= Copyright law of Panama =

Panamanian copyright law

The copyright law of Panama is primarily based on 1994 legislation, known as Law 15. The history of Panamanian intellectual property legislation dates to the 19th century. Only recently has copyright in Panama became seriously enforced, with past international criticism focusing on insufficient effort to enforce intellectual property laws. A new 2012 law has attracted concerns in the opposite direction, with many criticising it for being too draconian.

==History==
Some provisions for copyright in Panama date to 1826, and Panama has been a party to a number of international copyright treaties throughout the 20th century. The modern copyright law in Panama is based on a 1994 law. The Panamanian National Assembly in August 1994 passed a comprehensive copyright bill (Law 15), based on a World Intellectual Property Organization model. The law modernizes copyright protection in Panama, provides for payment of royalties, facilitates the prosecution of copyright violators, protects computer software, and makes copyright infringement a felony, with a fine up to $20,000, handed by the National Office of Copyright at the Panamanian Ministry of Education. The law also recognizes the existence of moral rights. The length of duration of copyright is 50 years after the author's death, or the publication of an anonymous work.

The Law 23 of 1996 created the Intellectual Property Interdisciplinary Commission, which oversees many copyright-related cases in Panama.

In September 2012 Panama passed a new copyright law (Bill 510). The bill is a result of negotiations in the Panama–United States Trade Promotion Agreement. The new law gives the Panamanian copyright office (General Department of Copyright, DGDA) the power to fine those found to have violated copyright through file-sharing, and hand out fines of $100,000 ($200,000 on second offense); the offenders have fifteen days to defend themselves before being arrested. The fines would be kept by the copyright office, which has the right to use them for salary bonuses, with none of them passed to the copyright holders. The copyright infringers however may still be separately sued by the copyright holder. The 2012 has also limited the applications of fair use in Panama.

==Criticisms==
Although the lead prosecutor for intellectual property rights cases in the Panamanian Attorney General's Office has been involved in a number of prosecutions, the Panamanian Copyright Office has been described by a 2001 US report as "small and ineffective". According to that report, the Panamanian Copyright Office has been slow to draft and move forward further improvements to the Copyright Law to implement the new WIPO treaties (the WIPO Copyright Treaty and the WIPO Performances and Phonographs Treaty). Nevertheless, their proposal also would establish new offenses, such as for internet-based copyright violations, raise the penalties for infractions, and enhance border measures. The legislation has been moving forward with technical assistance from SIECA (the Central American Economic Integration System).

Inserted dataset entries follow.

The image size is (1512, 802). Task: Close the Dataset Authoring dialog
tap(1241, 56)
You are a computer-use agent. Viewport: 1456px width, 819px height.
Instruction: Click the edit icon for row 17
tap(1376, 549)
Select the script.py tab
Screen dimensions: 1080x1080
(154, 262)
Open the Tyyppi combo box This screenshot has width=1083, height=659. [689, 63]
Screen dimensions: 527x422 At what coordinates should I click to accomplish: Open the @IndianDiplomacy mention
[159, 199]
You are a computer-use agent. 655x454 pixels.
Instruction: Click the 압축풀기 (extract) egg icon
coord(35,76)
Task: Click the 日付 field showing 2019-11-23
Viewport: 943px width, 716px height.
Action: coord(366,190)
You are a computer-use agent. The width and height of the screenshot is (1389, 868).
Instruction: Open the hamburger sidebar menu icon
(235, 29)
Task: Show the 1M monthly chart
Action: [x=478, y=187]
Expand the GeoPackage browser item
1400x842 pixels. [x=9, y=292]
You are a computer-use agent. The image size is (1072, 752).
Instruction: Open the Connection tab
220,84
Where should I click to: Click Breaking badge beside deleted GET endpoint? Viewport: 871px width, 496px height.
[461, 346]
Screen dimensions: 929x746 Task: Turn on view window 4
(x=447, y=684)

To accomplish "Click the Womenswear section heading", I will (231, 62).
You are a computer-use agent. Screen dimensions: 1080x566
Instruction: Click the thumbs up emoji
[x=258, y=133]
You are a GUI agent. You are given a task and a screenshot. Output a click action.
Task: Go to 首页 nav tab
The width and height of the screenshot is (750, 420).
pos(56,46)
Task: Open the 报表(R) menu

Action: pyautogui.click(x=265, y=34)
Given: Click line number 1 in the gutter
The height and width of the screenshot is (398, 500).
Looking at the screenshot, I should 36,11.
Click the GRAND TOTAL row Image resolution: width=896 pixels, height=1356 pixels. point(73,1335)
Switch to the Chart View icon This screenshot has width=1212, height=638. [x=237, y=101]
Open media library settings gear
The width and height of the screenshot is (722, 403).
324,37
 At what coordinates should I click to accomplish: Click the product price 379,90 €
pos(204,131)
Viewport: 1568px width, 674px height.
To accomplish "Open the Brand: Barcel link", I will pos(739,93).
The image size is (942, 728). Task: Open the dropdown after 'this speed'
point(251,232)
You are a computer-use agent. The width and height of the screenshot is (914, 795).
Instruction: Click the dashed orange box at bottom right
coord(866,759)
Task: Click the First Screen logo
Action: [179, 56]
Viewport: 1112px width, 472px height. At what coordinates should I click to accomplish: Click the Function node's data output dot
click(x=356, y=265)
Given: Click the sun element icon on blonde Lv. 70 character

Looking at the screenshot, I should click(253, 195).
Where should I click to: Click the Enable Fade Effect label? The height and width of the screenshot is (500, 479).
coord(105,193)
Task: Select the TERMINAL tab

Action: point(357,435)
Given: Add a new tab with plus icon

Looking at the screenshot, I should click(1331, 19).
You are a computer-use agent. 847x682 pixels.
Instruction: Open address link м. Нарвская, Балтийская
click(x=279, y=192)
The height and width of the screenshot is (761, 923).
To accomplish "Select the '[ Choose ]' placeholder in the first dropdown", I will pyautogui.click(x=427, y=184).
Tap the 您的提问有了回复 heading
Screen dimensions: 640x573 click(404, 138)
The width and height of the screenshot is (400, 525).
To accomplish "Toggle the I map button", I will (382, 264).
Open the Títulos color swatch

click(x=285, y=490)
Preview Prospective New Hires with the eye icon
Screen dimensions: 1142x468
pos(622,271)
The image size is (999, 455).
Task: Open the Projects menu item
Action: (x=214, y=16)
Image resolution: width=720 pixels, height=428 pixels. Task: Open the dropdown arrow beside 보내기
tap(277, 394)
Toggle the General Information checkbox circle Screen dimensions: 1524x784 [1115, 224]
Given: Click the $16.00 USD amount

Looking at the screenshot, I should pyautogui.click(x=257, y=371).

The 2012 law has attracted criticism from free culture and digital rights activists (such as the Electronic Frontier Foundation), both in Panama and abroad. It has been called "draconian" and "incredibly unbalanced"; Andres Guadamuz from Technollama, quoted by Cory Doctorow, the EFF and others, has called it "the worst [copyright law] in the history of the universe." EFF noted that the new law violates the principle of due process. The bill has been widely unknown to the Panamian public as of the moment it passed its legislation, and not subject to any significant public debate. The activists have criticized the US government for giving in to the entertainment industry by putting pressure on Panama and other Latin American countries, forcing them to adopt what they see as less progressive copyright bills, infringing on free speech in detriment to the public interest.

==Copyright term==
When the author is known, economic rights are protected for the life of the author plus an additional 50 years after the author's death.